Sizing, throughput, and run‑time metrics
The 1,000 gpm case treated ~3.35 million gallons in a continuous run of ~60 hours (www.evoqua.com). To sustain that, pumps, headers, and filters are sized for the full flow, often via multiple 48–60″ filter housings or multi‑vessel banks in parallel. Designers hold filter velocity under ~5 gpm/ft² on rapid sand filters to keep headloss and breakthrough in check, and often deploy staged cartridges to guard the carbon.
Performance targets center on solids and oil: TSS <5 mg/L, O&G <5–10 mg/L, and organics below detection or below permit limits (for context, Indonesia “drainase” limits for oil are ~15 mg/L; aiming below provides margin) (id.scribd.com). A deep bed sand filter rated for 50–100 mg/L influent often delivers a few mg/L in the effluent, with cartridges mopping up fines.
Activated carbon design follows influent loading and contact time. A ~10‑minute EBCT at 1,000 gpm calls for ~38 m^3 of GAC; typical carbon capacities (~0.5–1.0 kg organics per kg carbon) mean that processing ~12 million liters with, for example, 50 mg/L diesel‑range TPH can consume several tons of carbon over a campaign.
Why testing before and after matters
Pre‑test sampling prevents corrosion and compliance surprises. Codes such as API/ASME stress using low‑chloride water (<50 mg/L Cl⁻) for stainless and carbon steel tests (www.linkedin.com). If the source water is high in chlorides or acidic, pre‑treatment or chemical correction is needed. Baseline testing also surfaces unusual pollutants before the line is filled.
Post‑treatment sampling provides the proof. Measurements of TSS, oil, COD, BTEX, metals, and pH after treatment confirm compliance. In one crude pipeline hydrotest, the deployed mobile system met the discharge permit—removing benzene, total petroleum hydrocarbons, TSS, and more (www.xylem.com) (www.xylem.com). In Indonesia, any discharge must meet the Permen LHK No.19/2010 limits—oil & grease ≤15 mg/L and COD ≤110 mg/L—so those post‑treatment tests serve as final proof (id.scribd.com).

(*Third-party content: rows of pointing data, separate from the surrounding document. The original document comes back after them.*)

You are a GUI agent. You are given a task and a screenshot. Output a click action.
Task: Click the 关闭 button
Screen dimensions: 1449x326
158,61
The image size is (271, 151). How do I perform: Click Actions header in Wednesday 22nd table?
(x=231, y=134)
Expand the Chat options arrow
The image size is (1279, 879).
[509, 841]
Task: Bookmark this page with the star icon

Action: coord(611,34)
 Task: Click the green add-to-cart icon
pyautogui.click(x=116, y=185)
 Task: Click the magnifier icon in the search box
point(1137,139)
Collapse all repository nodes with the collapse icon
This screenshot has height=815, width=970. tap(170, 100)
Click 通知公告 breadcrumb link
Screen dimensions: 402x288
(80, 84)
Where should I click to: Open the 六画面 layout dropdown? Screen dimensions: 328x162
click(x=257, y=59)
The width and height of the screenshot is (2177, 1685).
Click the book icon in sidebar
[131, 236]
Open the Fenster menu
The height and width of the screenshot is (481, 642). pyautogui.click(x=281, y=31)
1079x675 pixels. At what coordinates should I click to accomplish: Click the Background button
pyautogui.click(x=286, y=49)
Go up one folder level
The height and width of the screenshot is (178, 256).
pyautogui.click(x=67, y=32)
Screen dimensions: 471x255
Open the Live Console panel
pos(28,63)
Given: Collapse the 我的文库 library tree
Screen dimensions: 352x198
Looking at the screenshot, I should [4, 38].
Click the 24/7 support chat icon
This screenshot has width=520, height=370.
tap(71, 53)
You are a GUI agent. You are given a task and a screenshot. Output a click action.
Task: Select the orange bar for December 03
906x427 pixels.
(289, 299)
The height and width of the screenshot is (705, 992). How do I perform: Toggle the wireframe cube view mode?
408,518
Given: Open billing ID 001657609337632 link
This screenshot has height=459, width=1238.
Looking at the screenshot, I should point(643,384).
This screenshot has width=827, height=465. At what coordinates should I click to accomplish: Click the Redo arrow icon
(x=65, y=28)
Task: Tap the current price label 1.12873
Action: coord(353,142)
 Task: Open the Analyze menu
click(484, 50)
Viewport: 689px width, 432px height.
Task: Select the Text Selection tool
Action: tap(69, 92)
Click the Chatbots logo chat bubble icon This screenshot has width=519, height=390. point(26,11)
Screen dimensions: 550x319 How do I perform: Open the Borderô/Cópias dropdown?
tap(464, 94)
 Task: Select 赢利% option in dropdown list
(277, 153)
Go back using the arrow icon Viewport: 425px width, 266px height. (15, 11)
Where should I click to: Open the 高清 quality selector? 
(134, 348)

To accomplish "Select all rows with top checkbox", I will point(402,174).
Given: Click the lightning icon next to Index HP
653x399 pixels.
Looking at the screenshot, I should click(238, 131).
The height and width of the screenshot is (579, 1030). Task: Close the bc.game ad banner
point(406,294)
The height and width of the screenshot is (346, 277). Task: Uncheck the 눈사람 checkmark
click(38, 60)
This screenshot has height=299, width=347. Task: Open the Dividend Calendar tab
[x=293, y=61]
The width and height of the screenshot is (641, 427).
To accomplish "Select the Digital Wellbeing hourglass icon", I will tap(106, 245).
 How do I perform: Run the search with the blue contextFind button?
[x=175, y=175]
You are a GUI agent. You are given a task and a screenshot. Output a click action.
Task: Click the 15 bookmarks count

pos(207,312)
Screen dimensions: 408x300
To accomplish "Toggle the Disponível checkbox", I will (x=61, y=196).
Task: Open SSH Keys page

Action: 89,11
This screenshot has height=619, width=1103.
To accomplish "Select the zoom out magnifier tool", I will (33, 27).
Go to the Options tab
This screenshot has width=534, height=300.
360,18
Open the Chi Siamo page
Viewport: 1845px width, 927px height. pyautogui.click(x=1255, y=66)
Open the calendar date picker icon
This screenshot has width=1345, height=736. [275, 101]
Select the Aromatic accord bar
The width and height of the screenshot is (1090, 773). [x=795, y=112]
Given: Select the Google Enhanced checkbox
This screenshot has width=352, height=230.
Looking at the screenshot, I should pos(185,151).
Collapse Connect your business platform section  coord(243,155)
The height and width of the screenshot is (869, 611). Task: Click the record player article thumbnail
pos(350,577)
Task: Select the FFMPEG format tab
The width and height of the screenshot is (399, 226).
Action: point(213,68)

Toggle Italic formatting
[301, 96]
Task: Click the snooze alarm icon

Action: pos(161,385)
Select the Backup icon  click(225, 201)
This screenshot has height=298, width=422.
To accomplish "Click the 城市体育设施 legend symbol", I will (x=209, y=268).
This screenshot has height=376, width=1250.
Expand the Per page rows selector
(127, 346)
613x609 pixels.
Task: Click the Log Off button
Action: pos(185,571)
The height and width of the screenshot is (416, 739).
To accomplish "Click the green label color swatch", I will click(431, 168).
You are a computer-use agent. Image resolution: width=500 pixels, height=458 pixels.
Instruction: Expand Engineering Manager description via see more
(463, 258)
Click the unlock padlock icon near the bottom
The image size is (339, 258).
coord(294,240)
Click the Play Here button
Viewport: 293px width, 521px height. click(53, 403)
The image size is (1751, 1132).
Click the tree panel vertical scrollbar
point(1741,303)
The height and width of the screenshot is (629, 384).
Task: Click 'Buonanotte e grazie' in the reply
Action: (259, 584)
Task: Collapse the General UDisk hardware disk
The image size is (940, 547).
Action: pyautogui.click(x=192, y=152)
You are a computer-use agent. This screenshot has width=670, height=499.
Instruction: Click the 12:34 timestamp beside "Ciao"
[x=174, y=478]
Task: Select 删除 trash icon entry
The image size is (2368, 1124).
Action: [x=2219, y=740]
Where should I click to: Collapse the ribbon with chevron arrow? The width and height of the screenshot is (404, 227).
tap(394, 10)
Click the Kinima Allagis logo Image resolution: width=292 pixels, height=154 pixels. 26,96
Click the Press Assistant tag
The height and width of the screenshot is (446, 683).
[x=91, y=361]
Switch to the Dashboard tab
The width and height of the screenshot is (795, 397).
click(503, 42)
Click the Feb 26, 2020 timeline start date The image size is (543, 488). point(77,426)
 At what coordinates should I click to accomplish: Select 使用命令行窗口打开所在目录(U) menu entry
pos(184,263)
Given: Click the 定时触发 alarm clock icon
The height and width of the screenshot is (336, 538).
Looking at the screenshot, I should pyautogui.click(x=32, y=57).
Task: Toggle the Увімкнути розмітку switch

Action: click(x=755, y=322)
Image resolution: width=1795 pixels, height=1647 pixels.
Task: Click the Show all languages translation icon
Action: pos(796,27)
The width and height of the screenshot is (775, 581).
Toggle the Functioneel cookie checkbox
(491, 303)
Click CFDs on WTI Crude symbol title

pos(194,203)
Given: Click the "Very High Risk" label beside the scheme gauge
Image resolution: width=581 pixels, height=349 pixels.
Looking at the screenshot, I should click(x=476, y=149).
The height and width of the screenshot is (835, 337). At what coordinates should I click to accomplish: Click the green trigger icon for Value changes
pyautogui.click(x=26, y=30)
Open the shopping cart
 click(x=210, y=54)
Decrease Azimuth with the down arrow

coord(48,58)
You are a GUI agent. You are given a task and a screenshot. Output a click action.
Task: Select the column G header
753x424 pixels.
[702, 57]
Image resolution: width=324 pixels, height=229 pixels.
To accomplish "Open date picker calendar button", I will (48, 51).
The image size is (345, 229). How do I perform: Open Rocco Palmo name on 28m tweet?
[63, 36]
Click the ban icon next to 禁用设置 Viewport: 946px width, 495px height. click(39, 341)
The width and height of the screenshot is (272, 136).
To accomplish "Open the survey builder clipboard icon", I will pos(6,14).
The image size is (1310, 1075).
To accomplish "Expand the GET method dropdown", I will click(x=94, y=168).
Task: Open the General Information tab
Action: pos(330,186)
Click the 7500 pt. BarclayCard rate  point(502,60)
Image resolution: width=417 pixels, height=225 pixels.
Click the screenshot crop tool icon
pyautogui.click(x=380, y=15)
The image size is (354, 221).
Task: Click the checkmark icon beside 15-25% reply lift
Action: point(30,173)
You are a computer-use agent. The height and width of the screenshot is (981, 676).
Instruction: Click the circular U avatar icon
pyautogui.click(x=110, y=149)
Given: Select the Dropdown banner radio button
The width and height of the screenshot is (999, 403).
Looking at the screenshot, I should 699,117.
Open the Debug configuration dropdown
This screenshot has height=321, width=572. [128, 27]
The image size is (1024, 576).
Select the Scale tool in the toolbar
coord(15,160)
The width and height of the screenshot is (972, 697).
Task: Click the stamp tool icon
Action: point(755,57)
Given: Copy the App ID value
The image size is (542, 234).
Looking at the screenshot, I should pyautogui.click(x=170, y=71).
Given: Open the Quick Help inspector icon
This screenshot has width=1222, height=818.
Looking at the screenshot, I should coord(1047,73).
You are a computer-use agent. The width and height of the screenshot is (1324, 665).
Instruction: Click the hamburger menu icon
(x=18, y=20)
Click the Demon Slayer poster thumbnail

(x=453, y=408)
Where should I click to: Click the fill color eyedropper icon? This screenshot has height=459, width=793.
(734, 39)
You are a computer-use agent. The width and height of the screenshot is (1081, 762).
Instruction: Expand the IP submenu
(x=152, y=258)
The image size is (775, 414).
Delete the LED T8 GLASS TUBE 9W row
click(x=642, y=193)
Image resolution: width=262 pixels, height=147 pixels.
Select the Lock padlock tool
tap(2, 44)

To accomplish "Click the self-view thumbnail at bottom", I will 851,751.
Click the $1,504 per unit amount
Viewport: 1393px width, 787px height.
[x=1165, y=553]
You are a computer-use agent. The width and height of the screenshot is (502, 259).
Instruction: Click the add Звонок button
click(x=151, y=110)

Data‑driven outcomes and solids math
Empirically, mobile packages deliver ≥90% removal of TSS and organics. As a simple benchmark: influent at 200 mg/L TSS and 20 mg/L oil can be polished to <10 mg/L TSS and <2 mg/L oil via a filter‑plus‑carbon train. With proper contact time, carbon beds routinely exceed 90% removal for BTEX/TPH.
Designs also plan for worst cases. Canadian guidelines put influent TSS “usually <100 mg/L but sometimes ~1,000–2,300 mg/L” (www.scribd.com) (www.scribd.com). If a designer assumes 2,000 mg/L and targets <5 mg/L in the effluent, the solids to remove are 1.995 g/L. At 227 m^3/h (the 1,000 gpm case), that’s roughly 452 kg of solids captured per hour—an argument for robust settling plus deep‑bed filtration and staged cartridges.
When water is scarce, recycle becomes part of the plan. With real‑time monitoring (turbidity meters) and grab sampling after each polishing pass, operators commonly recycle 80–90% of test water through the skid. Those data‑driven controls help crews hit schedule, with the 1,000 gpm system cited earlier treating ~3.35 million gallons in ~60 hours and returning the pipeline to service on time (www.evoqua.com).
Sources and field references
Xylem details how hydrotest water “can become contaminated with rust, suspended solids, chemical impurities,” and describes mobile filtration/carbon systems designed to meet permits (www.xylem.com) (www.xylem.com). Evoqua documents a deployed system that treated ~3.35 million gallons at 1,000 gpm (www.evoqua.com). Pipeline engineers have reported rust‑coloring from dissolved iron when water is left untreated (pgjonline.com). Canadian hydrotest guidelines provide the TSS and oil ranges cited above (www.scribd.com) (www.scribd.com) (www.scribd.com). Indonesian regulation Permen LHK 19/2010 sets effluent limits such as oil & grease ≤15 mg/L for “drainase” waste and COD ≤110 mg/L (id.scribd.com).